• _TEXT SECTION_
►

Under ARS 12-2292, all medical records and payment records are privileged and confidential. A healthcare provider may disclose a patient’s records only when authorized by state or federal law or when the patient (or the patient’s healthcare decision maker) provides written authorization.6Arizona Legislature. Arizona Code 12-2292 – Confidentiality of Medical Records and Payment Records
This statute operates alongside the federal HIPAA framework. Arizona’s law doesn’t set a specific timeframe for providers to release records to patients who request them, so the HIPAA standard of 30 days (with a possible 30-day extension) generally controls that process. The state statute’s main role is establishing that medical and payment records are confidential by default, creating a baseline that federal law then builds on with more detailed patient-access and security requirements.
Arizona is a one-party consent state for recording conversations. Under ARS 13-3005, you can legally record a phone call, video conference, or in-person conversation as long as at least one participant consents. If you’re part of the conversation, your own consent is enough.7Arizona Legislature. Arizona Code 13-3005 – Interception of Wire, Electronic and Oral Communications
Recording a conversation you’re not part of, without consent from any participant, is a Class 5 felony. Installing a pen register or trap-and-trace device on someone else’s phone line without legal authority is a Class 6 felony.8Arizona Legislature. Arizona Revised Statutes 13-3005 – Interception of Wire, Electronic and Oral Communications This matters for workplace and business contexts: an employee can record their own conversation with a supervisor, but secretly recording a meeting between two coworkers that you’re not participating in crosses into felony territory.
Arizona requires every state agency website to include a privacy policy statement describing how the agency collects and uses information gathered online. At minimum, the policy must explain what services the site provides, what information the agency collects from visitors, how that information is used, whether it gets shared with other entities, and a general description of security measures in place.9Arizona Legislature. Arizona Code 41-4152 – Obligations of State Agencies Obtaining Information on Line
The policy must also disclose whether third parties are collecting information through the agency’s site and inform visitors of their option to proceed with or decline any transaction. This requirement applies only to government agencies and does not extend to private businesses, which is another area where a comprehensive privacy law would expand existing protections.

◄

• _SUPPLIED DATA_
►

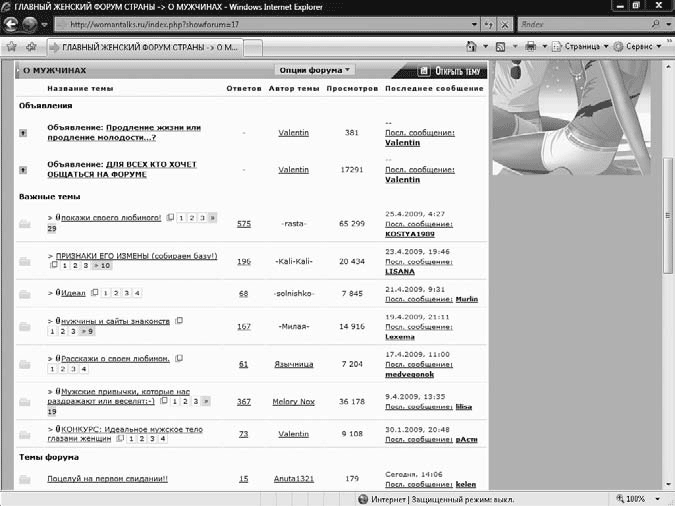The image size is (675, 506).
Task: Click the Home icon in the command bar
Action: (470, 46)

◄
►

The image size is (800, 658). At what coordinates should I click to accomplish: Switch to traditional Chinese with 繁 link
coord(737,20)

◄

• _PROBLEM DETAILS_
Could you reproduce, word for word, the stretch of the Arizona privacy law text from "Arizona requires every" through "expand existing protections."?

• _TASK ANSWER_
Arizona requires every state agency website to include a privacy policy statement describing how the agency collects and uses information gathered online. At minimum, the policy must explain what services the site provides, what information the agency collects from visitors, how that information is used, whether it gets shared with other entities, and a general description of security measures in place.9Arizona Legislature. Arizona Code 41-4152 – Obligations of State Agencies Obtaining Information on Line
The policy must also disclose whether third parties are collecting information through the agency’s site and inform visitors of their option to proceed with or decline any transaction. This requirement applies only to government agencies and does not extend to private businesses, which is another area where a comprehensive privacy law would expand existing protections.